**CONSIGNE 1:** Dans l'extrait source, de quel producteur Guy Ritchie a-t-il les moyens hollywoodiens ?

Clinquant, voire tape à l’œil ? Oui, forcément ! On voit mal le Guy Ritchie des décoiffants Snatch et autres Arnaques, crimes et botanique la jouer austère, alors qu’il dispose, ici, des moyens hollywoodiens de Joel Silver, "the" producteur poids lourd de Matrix, L’arme fatale et Piège de cristal (notamment). Donc ça en jette. Vraiment. A grands coups de ralentis hypnotiques, de bagarres frénétiques et… de décors hyperboliques. Mais comment résister à l’ampleur de cette reconstitution ? Tel quel, ce Londres victorien (fin du XIXe siècle), alors en pleine mutation, est épatant de mystère et d’énergie, dans ses sombres ruelles pavées, dans ses quartiers chics et codés, comme dans ses zones portuaires et industrielles, grouillantes de machines et de promesses d’aventures.

**Éléments de données:**
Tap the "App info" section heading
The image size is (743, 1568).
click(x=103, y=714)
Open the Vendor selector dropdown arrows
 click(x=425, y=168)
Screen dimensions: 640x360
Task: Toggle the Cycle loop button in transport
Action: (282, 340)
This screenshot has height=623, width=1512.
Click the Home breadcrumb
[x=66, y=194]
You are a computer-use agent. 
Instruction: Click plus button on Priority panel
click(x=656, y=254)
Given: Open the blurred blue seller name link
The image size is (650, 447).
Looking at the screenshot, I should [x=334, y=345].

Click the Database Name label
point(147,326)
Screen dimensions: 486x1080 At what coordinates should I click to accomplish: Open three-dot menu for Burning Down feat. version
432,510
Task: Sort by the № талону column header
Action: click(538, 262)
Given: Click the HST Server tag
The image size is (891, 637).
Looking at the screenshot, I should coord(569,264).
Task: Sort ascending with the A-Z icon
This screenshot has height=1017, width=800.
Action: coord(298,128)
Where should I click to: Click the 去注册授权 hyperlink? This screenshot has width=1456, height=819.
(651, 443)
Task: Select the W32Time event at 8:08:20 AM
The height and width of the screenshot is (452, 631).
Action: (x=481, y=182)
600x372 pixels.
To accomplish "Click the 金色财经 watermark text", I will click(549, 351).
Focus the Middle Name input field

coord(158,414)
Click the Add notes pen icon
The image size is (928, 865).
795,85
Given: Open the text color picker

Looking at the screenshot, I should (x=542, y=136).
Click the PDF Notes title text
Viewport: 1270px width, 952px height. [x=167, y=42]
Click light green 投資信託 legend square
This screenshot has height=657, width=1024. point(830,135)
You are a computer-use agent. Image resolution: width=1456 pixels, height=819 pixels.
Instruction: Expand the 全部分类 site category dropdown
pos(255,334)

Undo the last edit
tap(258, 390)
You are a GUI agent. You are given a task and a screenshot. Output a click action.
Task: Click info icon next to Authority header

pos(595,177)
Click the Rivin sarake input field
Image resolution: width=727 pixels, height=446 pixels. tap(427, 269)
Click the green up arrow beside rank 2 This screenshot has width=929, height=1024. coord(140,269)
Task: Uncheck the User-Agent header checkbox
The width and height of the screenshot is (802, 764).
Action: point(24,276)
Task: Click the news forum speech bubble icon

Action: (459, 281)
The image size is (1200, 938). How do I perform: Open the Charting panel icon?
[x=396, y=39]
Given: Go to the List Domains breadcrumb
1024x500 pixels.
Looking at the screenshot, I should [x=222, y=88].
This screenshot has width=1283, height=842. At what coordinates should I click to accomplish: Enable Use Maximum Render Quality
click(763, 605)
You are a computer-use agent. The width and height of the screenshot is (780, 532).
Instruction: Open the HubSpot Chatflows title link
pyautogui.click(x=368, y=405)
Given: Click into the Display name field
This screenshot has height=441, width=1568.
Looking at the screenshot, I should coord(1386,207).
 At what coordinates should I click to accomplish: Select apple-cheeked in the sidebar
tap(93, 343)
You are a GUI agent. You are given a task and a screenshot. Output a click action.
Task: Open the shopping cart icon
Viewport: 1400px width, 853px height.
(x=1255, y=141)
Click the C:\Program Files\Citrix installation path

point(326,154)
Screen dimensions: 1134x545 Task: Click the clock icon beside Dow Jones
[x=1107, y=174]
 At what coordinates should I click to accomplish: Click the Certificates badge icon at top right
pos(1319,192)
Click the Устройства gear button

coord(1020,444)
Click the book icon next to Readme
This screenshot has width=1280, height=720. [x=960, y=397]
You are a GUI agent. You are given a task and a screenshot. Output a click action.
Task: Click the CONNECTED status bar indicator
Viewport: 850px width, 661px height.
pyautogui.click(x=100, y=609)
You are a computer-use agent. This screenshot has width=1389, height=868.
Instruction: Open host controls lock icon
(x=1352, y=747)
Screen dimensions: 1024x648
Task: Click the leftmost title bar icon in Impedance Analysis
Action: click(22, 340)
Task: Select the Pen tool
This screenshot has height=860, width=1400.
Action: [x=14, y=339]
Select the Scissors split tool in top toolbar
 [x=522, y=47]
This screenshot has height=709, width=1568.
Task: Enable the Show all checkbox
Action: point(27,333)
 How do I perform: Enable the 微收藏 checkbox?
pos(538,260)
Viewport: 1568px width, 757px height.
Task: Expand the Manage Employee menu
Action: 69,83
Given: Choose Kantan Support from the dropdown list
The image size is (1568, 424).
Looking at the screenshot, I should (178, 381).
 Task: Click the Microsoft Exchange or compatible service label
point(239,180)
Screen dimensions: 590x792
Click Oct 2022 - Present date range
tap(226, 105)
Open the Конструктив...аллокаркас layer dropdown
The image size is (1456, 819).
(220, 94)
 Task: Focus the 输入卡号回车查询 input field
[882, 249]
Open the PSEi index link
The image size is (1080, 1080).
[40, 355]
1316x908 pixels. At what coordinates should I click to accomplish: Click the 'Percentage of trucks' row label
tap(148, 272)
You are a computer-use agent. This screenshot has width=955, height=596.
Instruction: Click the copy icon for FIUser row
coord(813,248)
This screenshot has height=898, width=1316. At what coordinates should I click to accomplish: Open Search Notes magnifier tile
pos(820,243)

**CONSIGNE 2:** Modifiez les enregistrements de la ligne contenant "Open the Vendor selector dropdown arrows" jusqu'à la ligne contenant "[x=66, y=194]" incluse, en remplaçant "Vendor selector" par "Supplier selector" sans rien changer d'autre. Ne renvoyez que ces lignes.

**RÉPONSE CORRECTE 1:** De ceux de Joel Silver.

**RÉPONSE CORRECTE 2:**
Open the Supplier selector dropdown arrows
 click(x=425, y=168)
Screen dimensions: 640x360
Task: Toggle the Cycle loop button in transport
Action: (282, 340)
This screenshot has height=623, width=1512.
Click the Home breadcrumb
[x=66, y=194]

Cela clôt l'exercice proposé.